Dataset for the differencing transformation
An Excel sheet with both the data and results can be downloaded by clicking here.
The data have been obtained in [Box, G.E.P. and Jenkins, G.M. (1976). Time Series Analysis: Forecasting and Control. Holden-Day, San Francisco], and correspond to monthly international airline passengers (in thousands) from January 1949 to December 1960. It is widely used as a non-stationary seasonal time series.
Our goal is to show how helpful a descriptive analysis can be prior to a modeling approach.
We notice a global upward trend on the chart. Every year, a similar cycle starts while the variability within a year seems to increase over time. In order to confirm this trend we are going to analyze the autocorrelation function of the series.
Setting up a descriptive analysis of time series
After opening XLSTAT, select the XLSTAT / Time / Descriptive analysis command.
Once you've clicked on the button, the Descriptive analysis dialog box appears. Select the data on the Excel sheet. The Time series corresponds to the series of interest, the Passengers. The option Series labels is activated because the first row of the selected data contains the header of the variable.
In the Options tab, automatic time steps are selected:
The Outputs and Charts tabs are parameterized as follows:
The computations begin once you have clicked on OK. The results are then displayed.
Interpreting the descriptive statistics of a time series
The first table displays the summary statistics. Then the Normality test and white noise tests table is displayed. The Jarque-Bera test is a normality test, based on the skewness and kurtosis coefficients. The higher the value of the Chi-square statistic, the more unlikely the null hypothesis that the data are normally distributed. Here the p-value, which corresponds to the probability of being wrong when rejecting the null hypothesis, is close to 0.012. With an alpha=0.05 significance level, one should reject the null hypothesis.
The three other three tests (Box-Pierce, Ljung-Box, McLeod-Li) are computed at different time lags. They allow to test if the data could be assumed to be a white noise or not. These tests are also based on the Chi-square distribution. They all agree that the data cannot be assumed to be generated by a white noise process. While the sorting of the data has no influence on the Jarque-Bera test, it does have an influence on the three other tests which are particularly suited for time series analysis.

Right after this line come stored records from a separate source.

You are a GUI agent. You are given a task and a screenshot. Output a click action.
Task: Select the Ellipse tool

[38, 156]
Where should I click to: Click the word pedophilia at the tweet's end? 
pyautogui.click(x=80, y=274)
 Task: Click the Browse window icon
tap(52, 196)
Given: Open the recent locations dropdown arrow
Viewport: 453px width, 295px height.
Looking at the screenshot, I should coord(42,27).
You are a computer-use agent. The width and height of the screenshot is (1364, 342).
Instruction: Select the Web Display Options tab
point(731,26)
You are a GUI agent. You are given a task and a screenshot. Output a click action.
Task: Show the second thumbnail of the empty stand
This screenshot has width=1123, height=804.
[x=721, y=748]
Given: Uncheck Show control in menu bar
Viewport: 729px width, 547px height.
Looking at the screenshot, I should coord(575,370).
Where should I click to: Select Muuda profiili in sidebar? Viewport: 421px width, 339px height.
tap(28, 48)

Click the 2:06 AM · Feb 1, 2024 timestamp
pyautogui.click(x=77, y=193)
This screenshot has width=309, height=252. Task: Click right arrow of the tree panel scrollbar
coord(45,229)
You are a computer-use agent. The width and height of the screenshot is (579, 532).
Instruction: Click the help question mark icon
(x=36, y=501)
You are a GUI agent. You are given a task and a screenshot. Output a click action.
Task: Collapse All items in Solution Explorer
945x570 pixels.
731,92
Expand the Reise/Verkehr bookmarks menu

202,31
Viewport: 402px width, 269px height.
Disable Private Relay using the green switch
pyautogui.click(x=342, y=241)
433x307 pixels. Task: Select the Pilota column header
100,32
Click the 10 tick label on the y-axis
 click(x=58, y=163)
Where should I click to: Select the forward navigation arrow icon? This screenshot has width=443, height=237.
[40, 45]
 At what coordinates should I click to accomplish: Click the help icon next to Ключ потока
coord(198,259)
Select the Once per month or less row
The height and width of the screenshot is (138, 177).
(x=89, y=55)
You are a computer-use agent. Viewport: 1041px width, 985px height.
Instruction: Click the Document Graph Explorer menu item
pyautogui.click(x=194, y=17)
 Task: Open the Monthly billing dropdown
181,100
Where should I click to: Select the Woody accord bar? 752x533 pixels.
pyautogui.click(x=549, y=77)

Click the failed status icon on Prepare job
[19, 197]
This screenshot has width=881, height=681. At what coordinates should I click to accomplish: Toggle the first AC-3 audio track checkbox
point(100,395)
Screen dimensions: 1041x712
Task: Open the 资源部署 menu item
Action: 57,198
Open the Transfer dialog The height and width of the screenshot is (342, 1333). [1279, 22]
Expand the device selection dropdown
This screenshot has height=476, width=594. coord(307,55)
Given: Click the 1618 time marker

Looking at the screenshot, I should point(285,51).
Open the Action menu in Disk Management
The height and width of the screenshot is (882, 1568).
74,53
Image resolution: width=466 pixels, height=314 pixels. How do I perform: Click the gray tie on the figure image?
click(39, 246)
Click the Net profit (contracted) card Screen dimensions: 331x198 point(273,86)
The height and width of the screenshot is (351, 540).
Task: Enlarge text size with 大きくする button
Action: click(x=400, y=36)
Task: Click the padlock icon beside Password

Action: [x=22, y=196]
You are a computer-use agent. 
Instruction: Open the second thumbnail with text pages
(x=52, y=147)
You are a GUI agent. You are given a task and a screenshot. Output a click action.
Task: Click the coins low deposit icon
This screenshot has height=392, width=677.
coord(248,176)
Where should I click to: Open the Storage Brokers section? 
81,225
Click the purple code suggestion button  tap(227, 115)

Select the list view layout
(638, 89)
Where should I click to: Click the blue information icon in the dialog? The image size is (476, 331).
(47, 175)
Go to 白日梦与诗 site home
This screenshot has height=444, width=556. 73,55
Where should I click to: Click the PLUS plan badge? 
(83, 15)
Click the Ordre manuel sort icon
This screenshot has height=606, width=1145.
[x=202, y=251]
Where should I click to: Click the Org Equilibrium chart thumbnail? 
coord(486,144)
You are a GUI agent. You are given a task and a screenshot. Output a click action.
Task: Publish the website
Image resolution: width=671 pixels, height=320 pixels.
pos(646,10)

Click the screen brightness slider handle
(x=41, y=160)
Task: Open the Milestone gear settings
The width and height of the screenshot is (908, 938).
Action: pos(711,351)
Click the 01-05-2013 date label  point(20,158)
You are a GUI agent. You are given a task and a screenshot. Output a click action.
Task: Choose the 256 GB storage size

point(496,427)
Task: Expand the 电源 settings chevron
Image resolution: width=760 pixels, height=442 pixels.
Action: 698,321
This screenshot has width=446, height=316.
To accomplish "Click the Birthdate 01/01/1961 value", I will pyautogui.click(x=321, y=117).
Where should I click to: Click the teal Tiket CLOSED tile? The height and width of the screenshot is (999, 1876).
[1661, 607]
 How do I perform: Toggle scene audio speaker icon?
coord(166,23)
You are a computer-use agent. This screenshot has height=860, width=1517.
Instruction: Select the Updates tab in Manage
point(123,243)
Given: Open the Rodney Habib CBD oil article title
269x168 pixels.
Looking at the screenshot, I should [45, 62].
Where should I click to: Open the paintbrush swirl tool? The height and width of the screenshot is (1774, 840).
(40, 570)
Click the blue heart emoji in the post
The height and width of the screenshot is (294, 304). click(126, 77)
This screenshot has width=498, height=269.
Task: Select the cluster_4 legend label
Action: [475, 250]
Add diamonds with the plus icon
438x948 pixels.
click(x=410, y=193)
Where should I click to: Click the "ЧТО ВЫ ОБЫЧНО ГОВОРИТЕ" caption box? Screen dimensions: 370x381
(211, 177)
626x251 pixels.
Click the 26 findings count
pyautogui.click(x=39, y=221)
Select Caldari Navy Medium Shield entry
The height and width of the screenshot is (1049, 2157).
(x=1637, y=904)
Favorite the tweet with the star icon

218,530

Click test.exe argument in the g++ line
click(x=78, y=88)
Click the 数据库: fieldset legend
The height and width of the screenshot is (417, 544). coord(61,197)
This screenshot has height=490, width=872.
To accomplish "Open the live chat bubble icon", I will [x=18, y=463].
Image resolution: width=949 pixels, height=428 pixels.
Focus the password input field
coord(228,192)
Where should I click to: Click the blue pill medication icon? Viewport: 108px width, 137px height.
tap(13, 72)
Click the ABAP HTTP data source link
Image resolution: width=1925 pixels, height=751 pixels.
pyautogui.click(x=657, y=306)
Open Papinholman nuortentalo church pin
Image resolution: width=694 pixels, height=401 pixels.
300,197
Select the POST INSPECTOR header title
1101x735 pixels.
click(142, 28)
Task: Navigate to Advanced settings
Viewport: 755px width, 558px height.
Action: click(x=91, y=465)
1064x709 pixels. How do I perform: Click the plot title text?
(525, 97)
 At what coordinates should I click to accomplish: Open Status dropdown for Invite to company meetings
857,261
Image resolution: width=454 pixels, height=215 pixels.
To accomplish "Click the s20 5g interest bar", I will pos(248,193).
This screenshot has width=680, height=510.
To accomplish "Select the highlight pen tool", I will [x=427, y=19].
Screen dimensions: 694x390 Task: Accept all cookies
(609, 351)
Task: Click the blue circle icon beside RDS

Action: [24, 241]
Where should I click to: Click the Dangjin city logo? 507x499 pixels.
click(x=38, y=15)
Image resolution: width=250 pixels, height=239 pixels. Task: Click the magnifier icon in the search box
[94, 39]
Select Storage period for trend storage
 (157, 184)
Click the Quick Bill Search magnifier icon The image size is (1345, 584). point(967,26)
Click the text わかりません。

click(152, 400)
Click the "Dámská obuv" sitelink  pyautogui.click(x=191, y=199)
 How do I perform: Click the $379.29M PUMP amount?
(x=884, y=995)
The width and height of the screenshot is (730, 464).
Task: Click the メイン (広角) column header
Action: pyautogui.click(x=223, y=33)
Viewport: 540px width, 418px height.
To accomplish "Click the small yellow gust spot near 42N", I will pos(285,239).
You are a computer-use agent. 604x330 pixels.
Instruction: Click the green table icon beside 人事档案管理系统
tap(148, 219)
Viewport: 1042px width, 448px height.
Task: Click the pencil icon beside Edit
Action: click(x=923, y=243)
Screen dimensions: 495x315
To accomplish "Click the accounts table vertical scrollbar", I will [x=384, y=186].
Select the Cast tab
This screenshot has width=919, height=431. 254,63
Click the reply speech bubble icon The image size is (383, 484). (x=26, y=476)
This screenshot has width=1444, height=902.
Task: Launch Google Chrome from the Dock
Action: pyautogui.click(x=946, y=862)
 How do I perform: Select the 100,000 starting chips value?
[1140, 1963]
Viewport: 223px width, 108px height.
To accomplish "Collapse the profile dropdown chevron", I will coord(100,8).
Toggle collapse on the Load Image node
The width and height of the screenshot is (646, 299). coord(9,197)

Below the table that displays the descriptive functions of the time series, two bar charts display the evolution of the autocorrelation function (ACF)and of the partial autocorrelation function (PACF). The 95% confidence intervals are also displayed. By looking at the autocorrelogram, we can identify a clear lag 1 autocorrelation, as well as a seasonality which seems to be of 12 months.
Transformation of a time series
In order to improve the normality of the data, we want to perform two transformations:
First, we want to stabilize the increasing variability of the series. Second, we want to remove the autocorrelations by differencing the series.
Setting up the transformation of a time series
This can be done using the Time series transformation tool. To activate the corresponding dialog box, select the XLSTAT / XLSTAT-Time / Transforming series command, or click on the corresponding button of the XLSTAT-Time toolbar (see below).
Once you've clicked on the button, the dialog box appears.
Select the data on the Excel sheet. The Time series corresponds to the series of interest, the Passengers.
After you selected the data, select the Box-Cox option in the Options tab.
We have the possibility to ask for an optimized transformation (the lambda parameter of the Box-Cox transformation would be adjusted so that the likelihood of a regression model - transformed Y = simple linear function of time - would be as high as possible). However, we decide here to fix the lambda value to 0, which corresponds to a log transformation of the series.
The log transformation is often a good choice for removing increasing variability.
The computations begin once you have clicked on OK.
Results of the transformation of a time series
We first see a table and two charts: one for the original data set and the other for the Box-Cox transformation. As expected, the log transformation has removed the increasing variability.
Then, in order to remove the trend and the seasonal component, we decide to use the differencing method. We first select the Box-Cox transformed series on the new sheet.
We set the d value to 1 to remove the trend, and D and s to 1 and 12 to remove the 12 months seasonal component.
The resulting chart shows that the differencing transformation effectively removed the trend.
Descriptive statistics on transformed time series
We may check now if the differentiated series is a white noise by applying our descriptive analysis once again as shown on the figure.
As the differencing method created some missing values, we should decide how to handle them. In the Missing data tab, we activate the Remove the observations option.
The Jarque-Bera test confirms that the series gets closer to a normal sample (we went from 0.012 to 0.027) but remains not stationary as confirmed by the white noise tests.
Transformations have not been efficient enough. Indeed, the autocorrelogram indicates that some significant component remains at lag 1 and 12. Further investigations are needed in order to understand the underlying phenomenon.
Seasonal decomposition of the series
Another approach to explore our time series would be to first decompose it into identified component using the Seasonal Decomposition option of the transformation tool. So we start again from the original data set as shown on the following figure.
This time, the Seasonal decomposition is selected in the Options tab. A multiplicative model seems appropriate as the time series exhibits a clear multiplicative behavior on the natural scale. The period is set to 12 for a 1-year periodicity on monthly data.
Once computed, the decomposition is displayed via 4 plots: the original series, a trend component, a seasonal component and a random component. The last 3 series can be multiplied to each other in order to reconstruct the original series.
The stationarity of the Random component might be tested now. However, we may first transform again this Random component using the Box-Cox transformation (log transformation) so that it is centered on 0.
Considering the resulting series displayed on the sheet.
The descriptive analysis is launched again on this series.
This time the Jarque-Bera test does not allow to reject the hypothesis of a normally distributed variable.
Unfortunately, a seasonal pattern, less significant than before, remains visible in the autocorrelogram plot. This would call again for some further work on the generating process.